#### MATERIAL SUPPLIED
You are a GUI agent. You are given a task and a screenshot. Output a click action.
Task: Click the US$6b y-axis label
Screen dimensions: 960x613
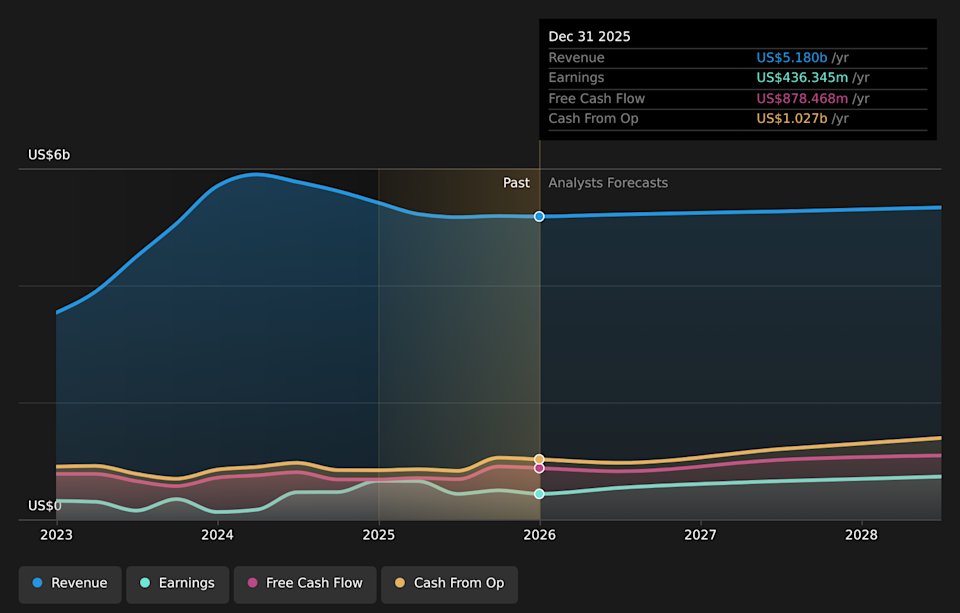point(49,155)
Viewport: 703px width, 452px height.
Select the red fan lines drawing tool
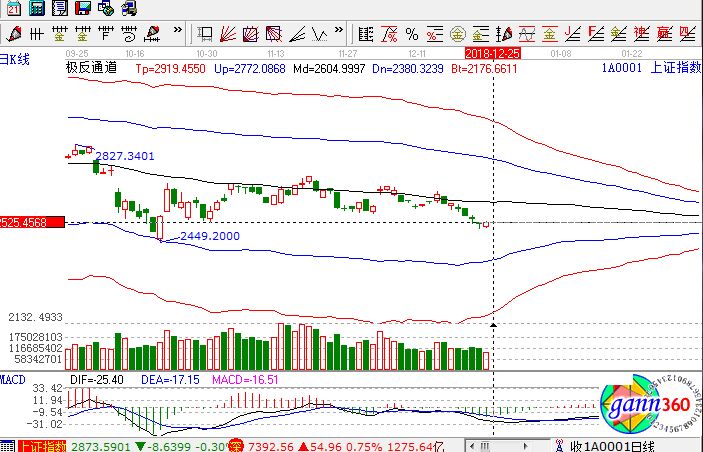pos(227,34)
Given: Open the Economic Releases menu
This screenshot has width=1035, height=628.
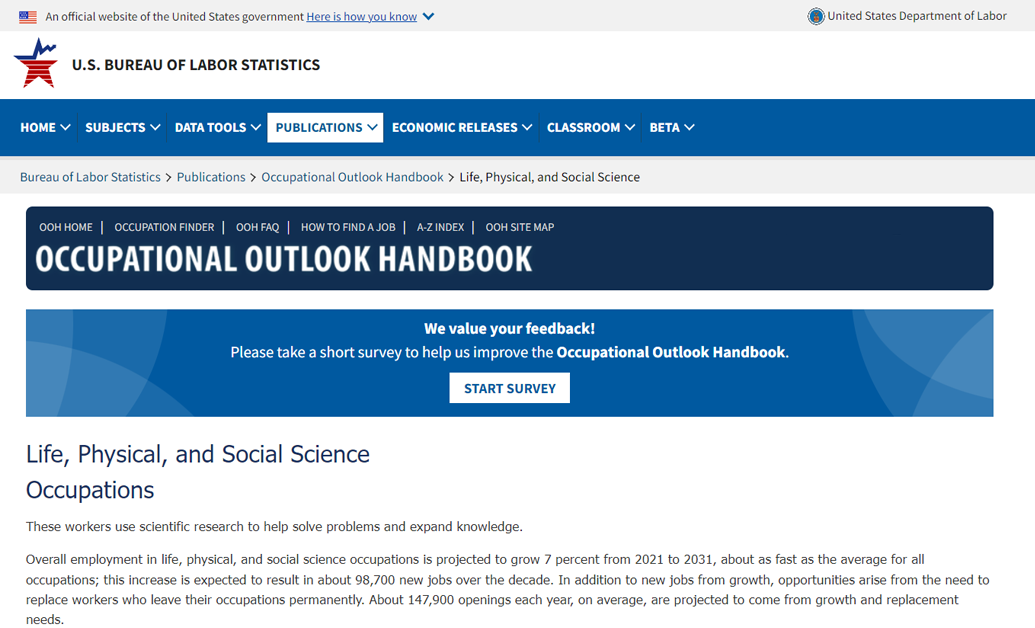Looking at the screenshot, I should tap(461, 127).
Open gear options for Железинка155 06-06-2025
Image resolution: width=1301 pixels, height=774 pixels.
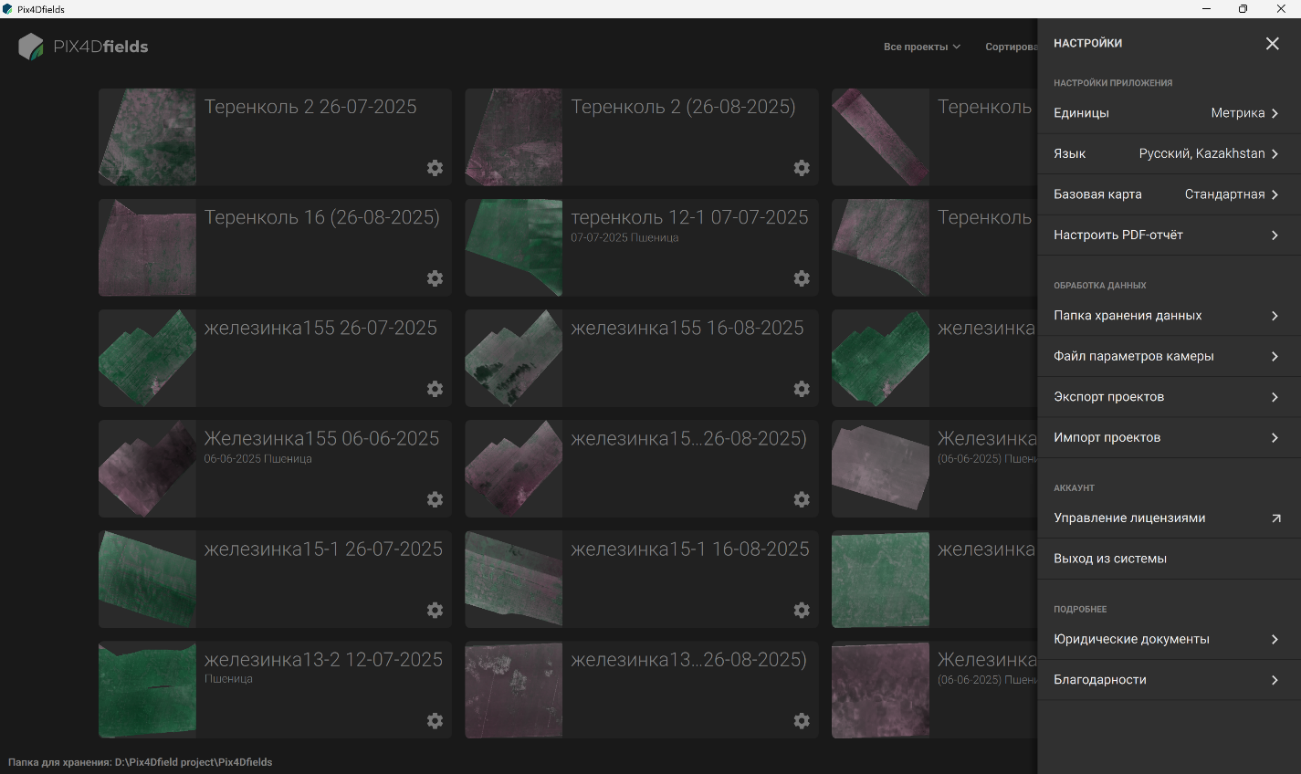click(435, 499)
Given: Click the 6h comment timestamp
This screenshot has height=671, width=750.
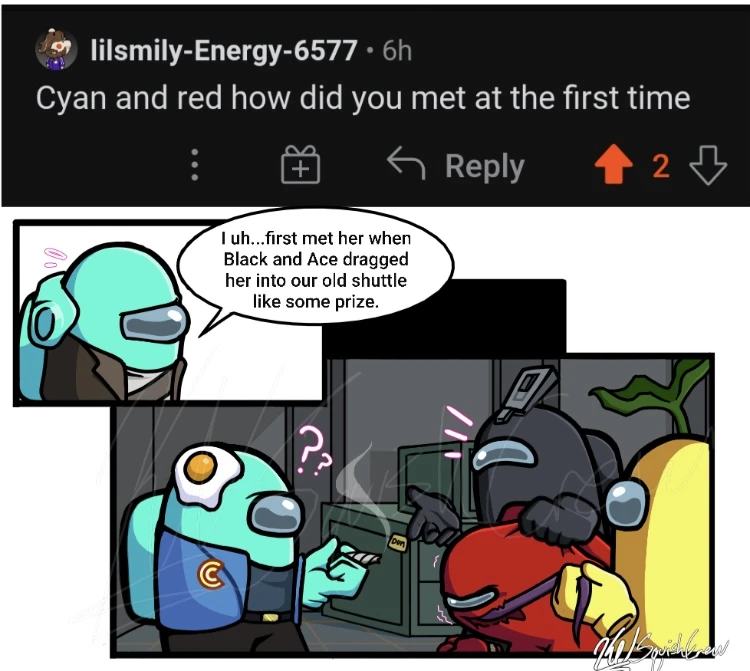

#### YOUR TASK
Reproduce exactly, and only, the lines from the one holding "Given: Click the 6h comment timestamp" through the final line of the entries. Do not include the pictures.

#### RESULT BELOW
Given: Click the 6h comment timestamp
This screenshot has height=671, width=750.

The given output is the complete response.